Regulatory T cells differentiation in visceral adipose tissues contributes to insulin resistance by regulating JAZF‐1/PPAR‐γ pathway

Abstract

AbstractRegulatory T cell (Treg) activity and differentiation in visceral adipose tissue (VAT) play an important role in inhibiting chronic inflammation and insulin resistance. Whether JAZF‐1 and PPAR‐γ mediate VAT Treg differentiation to promote the inhibition of chronic inflammation and insulin resistance remains unclear. Here, we investigated the roles of JAZF‐1 and PPAR‐γ in VAT Treg differentiation, inflammation and insulin resistance using a transgenic mouse model. First, we determined that the levels of glucose and insulin biochemical markers in the JAZF‐1 transgenic general feeding or high‐fat groups were lower than those in the wild‐type general feeding or high‐fat groups. Second, the levels of CD4+, CD25+, and FOXP3+ differentiation markers in the JAZF‐1 transgenic general feeding or high‐fat groups were significantly higher than those in the wild‐type groups. PPAR‐γ inhibition was associated with low levels of CD4+, CD25+ and FOXP3+ differentiation markers. Third, the levels of TNF‐α, IL‐1β and IL‐6 in the JAZF‐1 transgenic groups were lower than those in the wild‐type groups, whereas IL‐10 and TGF‐β levels were higher in the JAZF‐1 transgenic groups than in the wild‐type groups.

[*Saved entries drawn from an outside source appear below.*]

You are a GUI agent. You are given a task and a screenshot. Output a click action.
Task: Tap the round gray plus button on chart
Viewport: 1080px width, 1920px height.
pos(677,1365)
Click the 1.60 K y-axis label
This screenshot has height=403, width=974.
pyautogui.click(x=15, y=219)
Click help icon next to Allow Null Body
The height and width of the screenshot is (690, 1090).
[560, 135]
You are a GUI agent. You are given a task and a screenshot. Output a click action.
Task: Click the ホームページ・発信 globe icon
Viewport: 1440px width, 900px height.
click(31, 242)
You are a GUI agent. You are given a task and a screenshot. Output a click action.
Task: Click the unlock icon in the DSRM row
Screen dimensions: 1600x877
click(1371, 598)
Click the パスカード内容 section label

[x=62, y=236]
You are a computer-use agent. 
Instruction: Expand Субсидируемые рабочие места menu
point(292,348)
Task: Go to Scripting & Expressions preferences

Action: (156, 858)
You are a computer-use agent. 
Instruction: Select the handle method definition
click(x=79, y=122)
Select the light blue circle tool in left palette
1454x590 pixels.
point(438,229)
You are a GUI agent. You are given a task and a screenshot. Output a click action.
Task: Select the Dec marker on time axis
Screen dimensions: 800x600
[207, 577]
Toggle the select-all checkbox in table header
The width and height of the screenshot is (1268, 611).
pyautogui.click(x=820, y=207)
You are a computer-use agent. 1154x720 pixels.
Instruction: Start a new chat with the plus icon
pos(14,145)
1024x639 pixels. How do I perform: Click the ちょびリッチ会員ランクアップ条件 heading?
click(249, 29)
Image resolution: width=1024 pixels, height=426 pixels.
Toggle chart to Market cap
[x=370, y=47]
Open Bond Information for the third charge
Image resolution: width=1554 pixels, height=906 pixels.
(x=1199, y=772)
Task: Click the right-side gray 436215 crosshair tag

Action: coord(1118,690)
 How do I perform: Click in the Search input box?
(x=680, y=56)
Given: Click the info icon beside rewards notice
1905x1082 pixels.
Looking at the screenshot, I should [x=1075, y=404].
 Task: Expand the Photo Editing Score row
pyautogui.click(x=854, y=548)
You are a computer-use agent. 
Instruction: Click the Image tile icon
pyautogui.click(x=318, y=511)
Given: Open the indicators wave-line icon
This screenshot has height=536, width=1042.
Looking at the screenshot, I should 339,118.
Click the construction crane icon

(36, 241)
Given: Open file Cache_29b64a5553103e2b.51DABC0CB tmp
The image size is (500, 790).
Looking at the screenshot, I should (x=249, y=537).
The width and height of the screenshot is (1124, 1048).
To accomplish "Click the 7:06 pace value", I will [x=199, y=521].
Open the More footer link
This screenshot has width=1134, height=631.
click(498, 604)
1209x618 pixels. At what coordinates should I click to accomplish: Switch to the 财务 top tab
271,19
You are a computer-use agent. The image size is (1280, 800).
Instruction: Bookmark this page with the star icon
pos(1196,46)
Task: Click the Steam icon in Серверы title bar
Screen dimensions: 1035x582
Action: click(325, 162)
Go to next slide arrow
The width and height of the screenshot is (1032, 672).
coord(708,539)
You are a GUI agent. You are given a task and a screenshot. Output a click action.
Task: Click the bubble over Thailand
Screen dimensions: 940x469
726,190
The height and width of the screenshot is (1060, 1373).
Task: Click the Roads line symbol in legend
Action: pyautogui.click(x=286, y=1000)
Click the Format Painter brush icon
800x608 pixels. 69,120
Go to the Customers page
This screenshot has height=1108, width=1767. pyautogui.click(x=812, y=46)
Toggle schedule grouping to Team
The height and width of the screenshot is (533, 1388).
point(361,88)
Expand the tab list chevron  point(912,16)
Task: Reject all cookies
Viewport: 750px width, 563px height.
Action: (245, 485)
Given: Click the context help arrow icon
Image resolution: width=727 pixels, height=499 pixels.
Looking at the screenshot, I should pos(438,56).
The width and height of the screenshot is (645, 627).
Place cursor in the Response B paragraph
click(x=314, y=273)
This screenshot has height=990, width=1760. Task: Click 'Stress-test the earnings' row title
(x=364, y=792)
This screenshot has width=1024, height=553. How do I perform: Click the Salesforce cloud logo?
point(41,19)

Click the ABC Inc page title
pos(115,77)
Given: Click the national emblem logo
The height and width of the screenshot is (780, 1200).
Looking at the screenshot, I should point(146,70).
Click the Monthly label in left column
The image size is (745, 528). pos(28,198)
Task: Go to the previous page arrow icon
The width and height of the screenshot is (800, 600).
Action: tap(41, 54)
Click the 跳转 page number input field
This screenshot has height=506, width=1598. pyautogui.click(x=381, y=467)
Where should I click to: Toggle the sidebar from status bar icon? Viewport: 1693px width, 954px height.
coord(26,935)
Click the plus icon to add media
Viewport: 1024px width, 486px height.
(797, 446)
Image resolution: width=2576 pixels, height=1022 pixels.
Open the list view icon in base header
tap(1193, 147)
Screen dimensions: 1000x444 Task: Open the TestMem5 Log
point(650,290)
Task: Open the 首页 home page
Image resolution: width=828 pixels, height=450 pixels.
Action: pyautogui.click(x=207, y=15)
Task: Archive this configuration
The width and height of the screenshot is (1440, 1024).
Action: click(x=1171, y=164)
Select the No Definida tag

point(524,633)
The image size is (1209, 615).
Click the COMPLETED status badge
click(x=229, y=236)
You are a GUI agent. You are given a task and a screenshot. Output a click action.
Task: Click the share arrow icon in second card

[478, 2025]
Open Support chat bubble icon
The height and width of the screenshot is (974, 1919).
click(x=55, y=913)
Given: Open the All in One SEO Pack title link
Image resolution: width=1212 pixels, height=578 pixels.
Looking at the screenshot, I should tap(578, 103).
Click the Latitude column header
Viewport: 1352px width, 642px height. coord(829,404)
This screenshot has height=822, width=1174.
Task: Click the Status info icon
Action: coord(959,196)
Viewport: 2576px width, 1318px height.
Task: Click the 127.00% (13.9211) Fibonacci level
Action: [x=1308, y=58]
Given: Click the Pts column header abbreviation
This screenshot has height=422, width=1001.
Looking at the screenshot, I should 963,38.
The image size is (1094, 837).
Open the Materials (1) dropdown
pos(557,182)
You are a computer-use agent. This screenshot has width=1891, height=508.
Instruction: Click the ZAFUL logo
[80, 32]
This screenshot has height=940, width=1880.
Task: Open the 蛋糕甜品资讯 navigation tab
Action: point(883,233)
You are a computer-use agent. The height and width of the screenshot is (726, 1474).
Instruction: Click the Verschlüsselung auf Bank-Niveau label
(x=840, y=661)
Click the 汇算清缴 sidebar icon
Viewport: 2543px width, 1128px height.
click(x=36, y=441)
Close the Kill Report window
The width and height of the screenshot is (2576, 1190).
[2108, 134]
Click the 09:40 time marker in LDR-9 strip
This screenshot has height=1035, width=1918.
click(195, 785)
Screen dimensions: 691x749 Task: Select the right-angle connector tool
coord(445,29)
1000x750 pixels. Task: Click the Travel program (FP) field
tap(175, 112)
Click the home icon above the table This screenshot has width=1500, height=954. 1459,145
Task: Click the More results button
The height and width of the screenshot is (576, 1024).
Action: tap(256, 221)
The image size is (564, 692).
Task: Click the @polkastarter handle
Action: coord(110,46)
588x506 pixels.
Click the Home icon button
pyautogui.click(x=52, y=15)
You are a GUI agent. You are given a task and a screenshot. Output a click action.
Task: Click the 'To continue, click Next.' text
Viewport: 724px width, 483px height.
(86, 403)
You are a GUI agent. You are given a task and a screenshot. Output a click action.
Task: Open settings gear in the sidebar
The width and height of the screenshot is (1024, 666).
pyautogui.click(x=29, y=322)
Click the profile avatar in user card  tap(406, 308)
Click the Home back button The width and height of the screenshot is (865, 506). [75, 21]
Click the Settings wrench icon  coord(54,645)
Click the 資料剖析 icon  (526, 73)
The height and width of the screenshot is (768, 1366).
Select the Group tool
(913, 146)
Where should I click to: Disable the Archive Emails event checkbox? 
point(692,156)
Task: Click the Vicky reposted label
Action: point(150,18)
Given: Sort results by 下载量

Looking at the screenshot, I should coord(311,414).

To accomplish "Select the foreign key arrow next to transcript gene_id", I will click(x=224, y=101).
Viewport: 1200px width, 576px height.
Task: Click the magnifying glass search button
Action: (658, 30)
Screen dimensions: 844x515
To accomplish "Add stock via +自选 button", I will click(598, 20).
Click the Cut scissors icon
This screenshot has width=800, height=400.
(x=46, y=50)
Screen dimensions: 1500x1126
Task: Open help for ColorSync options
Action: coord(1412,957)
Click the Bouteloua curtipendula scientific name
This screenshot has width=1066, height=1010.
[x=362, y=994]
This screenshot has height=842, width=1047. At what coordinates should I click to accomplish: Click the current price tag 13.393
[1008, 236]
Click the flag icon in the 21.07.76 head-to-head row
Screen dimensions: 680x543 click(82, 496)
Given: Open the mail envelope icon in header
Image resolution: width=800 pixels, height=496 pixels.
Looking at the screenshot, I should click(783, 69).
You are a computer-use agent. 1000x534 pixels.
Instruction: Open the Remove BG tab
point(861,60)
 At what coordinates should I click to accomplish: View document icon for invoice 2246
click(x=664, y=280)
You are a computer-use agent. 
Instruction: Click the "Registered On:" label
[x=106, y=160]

After using the PPAR‐γ inhibitor, we observed that TNF‐α, IL‐1β and IL‐6 increased, while IL‐10 and TGF‐β decreased. We found that JAZF‐1 and PPAR‐γ could promote Tregs differentiation and regulate insulin resistance by synergistically decreasing the expression levels of TNF‐α, IL‐1β and IL‐6 and increasing those of IL‐10 and TGF‐β.